Question

Find the following product using appropriate identities:
$$ (x-3)(x-5)$$

Answer

**step1** Understanding the problem

The problem asks us to find the product of two algebraic expressions: $$(x-3)$$ and $$(x-5)$$. This means we need to multiply these two expressions together.

**step2** Identifying the appropriate identity

The given product is in a specific form, which is $$(x+a)(x+b)$$. An appropriate algebraic identity that helps us to quickly find such products is:
$$(x+a)(x+b) = x^2 + (a+b)x + ab$$
This identity is a general rule for multiplying two binomials where the first term in both binomials is the same variable (in this case, 'x').

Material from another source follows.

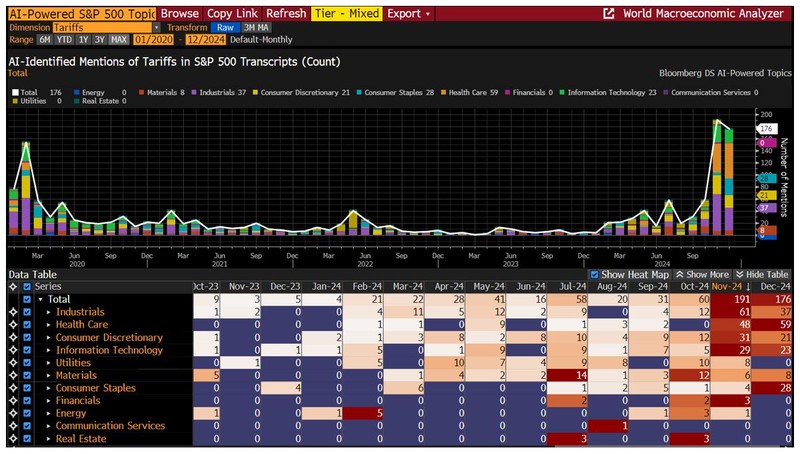The image size is (800, 454).
Task: Open the Export dropdown menu
Action: [x=409, y=14]
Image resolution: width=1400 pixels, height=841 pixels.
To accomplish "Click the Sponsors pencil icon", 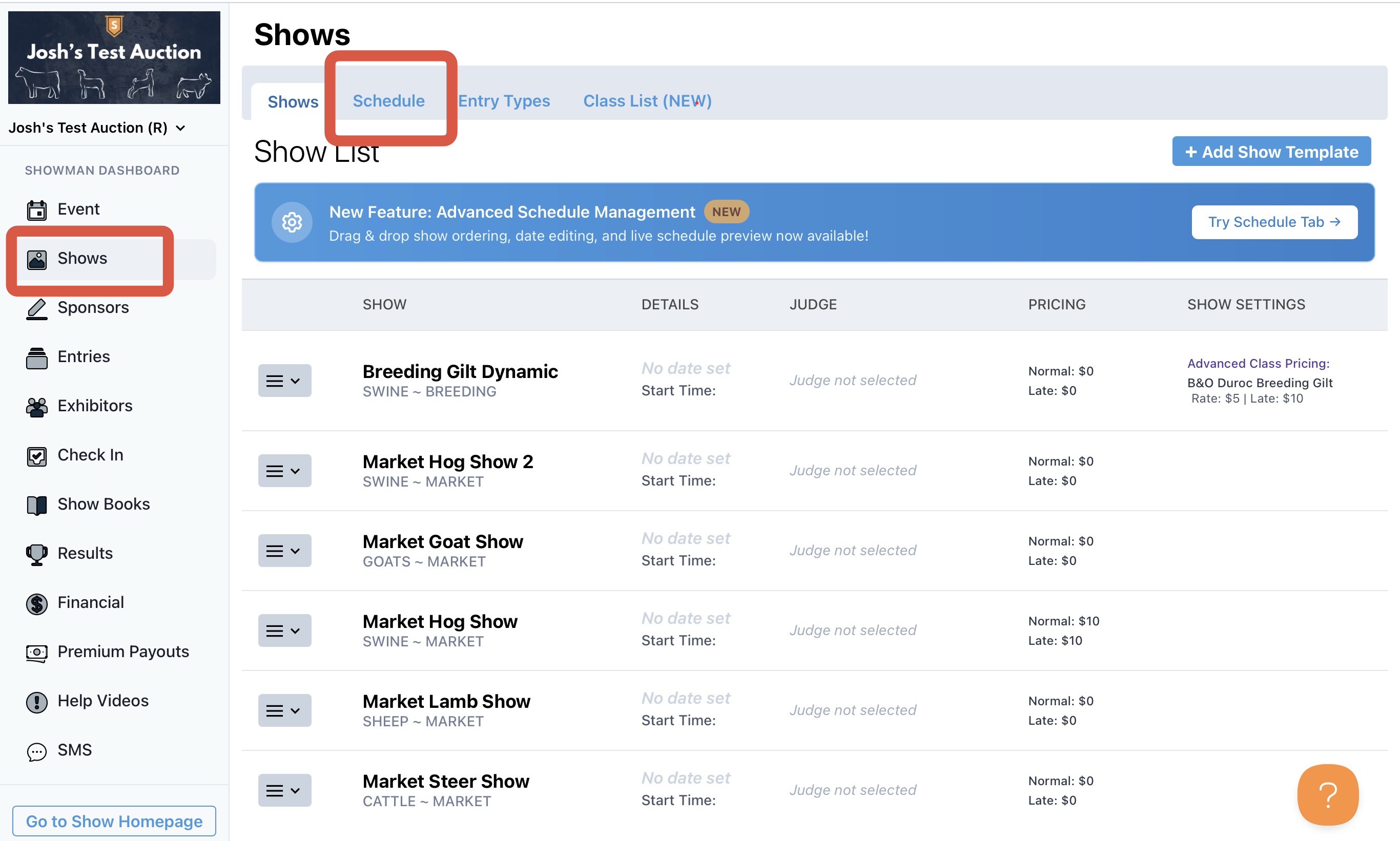I will (x=36, y=308).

It is derived by applying the distributive property of multiplication, which states that each term in the first parenthesis must be multiplied by each term in the second parenthesis.

**step3** Identifying the values for 'a' and 'b' from the given problem

Let's compare our problem, $$(x-3)(x-5)$$, to the identity form $$(x+a)(x+b)$$.
We can rewrite $$(x-3)$$ as $$(x+(-3))$$ and $$(x-5)$$ as $$(x+(-5))$$.
From this comparison, we can identify the values for 'a' and 'b':
The value of 'a' is $$-3$$.
The value of 'b' is $$-5$$.

**step4** Applying the identity with the identified values

Now, we will substitute the values of 'a' and 'b' into our chosen identity $$(x+a)(x+b) = x^2 + (a+b)x + ab$$:
$$ (x+(-3))(x+(-5)) = x^2 + ((-3) + (-5))x + ((-3) \times (-5)) $$

**step5** Performing the necessary calculations

Next, we perform the arithmetic calculations for the terms involving 'a' and 'b':
1. Calculate the sum of 'a' and 'b':
$$-3 + (-5) = -8$$
2. Calculate the product of 'a' and 'b':
$$-3 \times (-5) = 15$$
(Remember that when two negative numbers are multiplied, the result is a positive number).

**step6** Forming the final product by combining terms

Finally, we substitute the results from our calculations back into the identity's expression:
$$ x^2 + (-8)x + 15 $$
This simplifies to:
$$ x^2 - 8x + 15 $$
Therefore, the product of $$(x-3)(x-5)$$ is $$x^2 - 8x + 15$$.